Cow Swap Pauses Protocol After DNS Hijacking Hits Frontend Domain
The hijack was detected at approximately 14:54 UTC on April 14, 2026. Cow DAO issued a public warning on X at roughly 15:41 UTC, advising users to stop interacting with the site entirely while the team investigated.
A follow-up post at 16:24 UTC confirmed the DNS hijacking and noted that Cow Protocol’s backend and APIs were not affected. The team paused those services anyway as a precaution.
DNS hijacking is a well-known attack method in decentralized finance ( DeFi). Attackers gain control of domain registrar settings, redirect traffic to a lookalike site, and deploy wallet drainers that trigger malicious transactions when users connect their wallets or sign approvals.

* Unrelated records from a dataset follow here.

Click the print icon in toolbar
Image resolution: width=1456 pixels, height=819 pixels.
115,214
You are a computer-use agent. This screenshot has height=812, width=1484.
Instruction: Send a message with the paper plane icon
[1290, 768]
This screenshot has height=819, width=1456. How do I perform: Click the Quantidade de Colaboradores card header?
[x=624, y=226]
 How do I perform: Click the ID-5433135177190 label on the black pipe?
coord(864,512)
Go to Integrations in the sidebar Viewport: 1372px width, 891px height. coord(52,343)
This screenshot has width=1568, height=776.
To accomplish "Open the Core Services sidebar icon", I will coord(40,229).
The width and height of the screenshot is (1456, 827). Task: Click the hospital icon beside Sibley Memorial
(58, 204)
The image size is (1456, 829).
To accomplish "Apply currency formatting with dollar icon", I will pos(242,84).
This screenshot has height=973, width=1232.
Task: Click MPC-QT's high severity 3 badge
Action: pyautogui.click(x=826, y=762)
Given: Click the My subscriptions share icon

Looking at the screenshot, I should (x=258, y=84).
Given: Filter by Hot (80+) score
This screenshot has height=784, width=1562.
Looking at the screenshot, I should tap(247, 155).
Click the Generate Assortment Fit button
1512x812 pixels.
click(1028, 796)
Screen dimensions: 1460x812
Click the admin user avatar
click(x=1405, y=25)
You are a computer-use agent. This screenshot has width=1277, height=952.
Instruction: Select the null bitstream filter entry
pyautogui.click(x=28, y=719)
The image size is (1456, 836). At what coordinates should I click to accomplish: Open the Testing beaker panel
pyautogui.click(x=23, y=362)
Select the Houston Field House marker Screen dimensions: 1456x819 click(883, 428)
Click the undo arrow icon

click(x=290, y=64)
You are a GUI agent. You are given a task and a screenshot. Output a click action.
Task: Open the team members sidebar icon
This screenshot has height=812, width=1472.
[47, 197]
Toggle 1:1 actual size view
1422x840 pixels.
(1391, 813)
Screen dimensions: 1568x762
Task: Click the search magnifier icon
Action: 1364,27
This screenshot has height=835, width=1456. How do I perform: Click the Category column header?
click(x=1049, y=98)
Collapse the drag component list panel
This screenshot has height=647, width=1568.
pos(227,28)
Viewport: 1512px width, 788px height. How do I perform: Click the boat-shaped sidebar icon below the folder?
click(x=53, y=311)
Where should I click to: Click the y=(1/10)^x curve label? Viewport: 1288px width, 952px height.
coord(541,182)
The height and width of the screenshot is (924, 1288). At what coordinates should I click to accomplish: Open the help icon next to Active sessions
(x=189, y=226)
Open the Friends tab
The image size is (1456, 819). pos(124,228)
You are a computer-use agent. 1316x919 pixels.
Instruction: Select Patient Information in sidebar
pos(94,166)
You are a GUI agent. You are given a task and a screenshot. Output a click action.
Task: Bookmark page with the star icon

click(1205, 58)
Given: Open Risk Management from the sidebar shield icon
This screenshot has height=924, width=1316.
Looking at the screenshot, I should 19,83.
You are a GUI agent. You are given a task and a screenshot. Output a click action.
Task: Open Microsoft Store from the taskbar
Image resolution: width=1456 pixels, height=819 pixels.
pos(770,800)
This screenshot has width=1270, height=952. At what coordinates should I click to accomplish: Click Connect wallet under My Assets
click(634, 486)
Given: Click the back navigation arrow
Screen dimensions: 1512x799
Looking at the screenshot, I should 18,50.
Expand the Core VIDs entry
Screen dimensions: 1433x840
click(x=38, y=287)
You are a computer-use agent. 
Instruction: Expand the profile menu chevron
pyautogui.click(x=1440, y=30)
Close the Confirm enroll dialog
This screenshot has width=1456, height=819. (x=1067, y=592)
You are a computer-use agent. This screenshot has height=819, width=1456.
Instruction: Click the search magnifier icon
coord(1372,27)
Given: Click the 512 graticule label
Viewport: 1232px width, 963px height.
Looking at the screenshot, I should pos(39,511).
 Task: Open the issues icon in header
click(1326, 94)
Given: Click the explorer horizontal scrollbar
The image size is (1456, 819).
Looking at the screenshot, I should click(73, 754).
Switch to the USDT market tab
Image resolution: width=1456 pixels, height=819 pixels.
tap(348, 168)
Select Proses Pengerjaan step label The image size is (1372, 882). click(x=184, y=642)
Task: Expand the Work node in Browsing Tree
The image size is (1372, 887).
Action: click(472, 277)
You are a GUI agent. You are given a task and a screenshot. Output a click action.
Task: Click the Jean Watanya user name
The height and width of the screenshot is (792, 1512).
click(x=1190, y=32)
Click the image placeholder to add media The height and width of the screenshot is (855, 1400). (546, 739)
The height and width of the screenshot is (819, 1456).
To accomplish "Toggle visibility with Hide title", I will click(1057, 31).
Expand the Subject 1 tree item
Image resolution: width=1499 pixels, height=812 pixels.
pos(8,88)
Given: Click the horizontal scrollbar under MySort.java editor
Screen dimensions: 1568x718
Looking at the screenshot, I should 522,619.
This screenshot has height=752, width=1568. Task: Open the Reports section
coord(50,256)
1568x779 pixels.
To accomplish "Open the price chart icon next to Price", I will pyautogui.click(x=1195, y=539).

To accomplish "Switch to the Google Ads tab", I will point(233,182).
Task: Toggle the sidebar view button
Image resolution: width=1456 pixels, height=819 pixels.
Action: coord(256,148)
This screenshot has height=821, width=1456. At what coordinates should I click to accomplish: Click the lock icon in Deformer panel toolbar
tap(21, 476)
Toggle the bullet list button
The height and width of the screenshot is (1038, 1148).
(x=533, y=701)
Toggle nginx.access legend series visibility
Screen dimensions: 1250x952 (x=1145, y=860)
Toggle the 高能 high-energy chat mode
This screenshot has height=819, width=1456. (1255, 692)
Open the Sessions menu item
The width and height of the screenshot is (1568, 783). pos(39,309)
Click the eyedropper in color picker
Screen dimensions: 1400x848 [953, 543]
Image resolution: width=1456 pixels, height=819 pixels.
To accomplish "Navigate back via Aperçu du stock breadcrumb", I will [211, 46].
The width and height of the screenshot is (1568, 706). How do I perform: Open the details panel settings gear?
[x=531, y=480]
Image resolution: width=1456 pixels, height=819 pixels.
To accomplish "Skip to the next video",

Cow Swap operates as a non-custodial platform, meaning the protocol itself does not hold user funds. Smart contracts and on-chain infrastructure were not touched in this incident. The risk was limited to users who visited the compromised frontend and signed transactions after 14:54 UTC.
Cow DAO posted guidance at 16:33 UTC instructing affected users to revoke any approvals granted after that time. The team pointed to revoke.cash as a tool for doing so.
No large-scale confirmed losses were reported as of late afternoon UTC. Community members flagged isolated suspicious transactions, but there was no evidence of a systemic drain affecting the broader protocol.
Security tool Blockaid flagged swap.cow.fi and related domains, including cow.fi during the incident window. The team continued monitoring through approximately 18:15 UTC and asked users with potentially affected transactions to submit their transaction hashes for review.
As of the latest available information, the protocol remained paused, and Cow DAO had not confirmed full restoration or released a post-mortem.
Frontend and DNS attacks have targeted several DeFi protocols in recent months. These incidents typically exploit registrar-level weaknesses, such as social engineering support staff or compromised two-factor authentication credentials, rather than any flaw in smart contract code.
Cow Protocol is part of the Gnosis ecosystem and uses batch auctions and Coincidence of Wants matching to provide MEV-protected trades. The protocol has processed billions of dollars in volume since launch.
A full post-mortem from Cow DAO is expected once the DNS issue is resolved and the site is confirmed safe to use.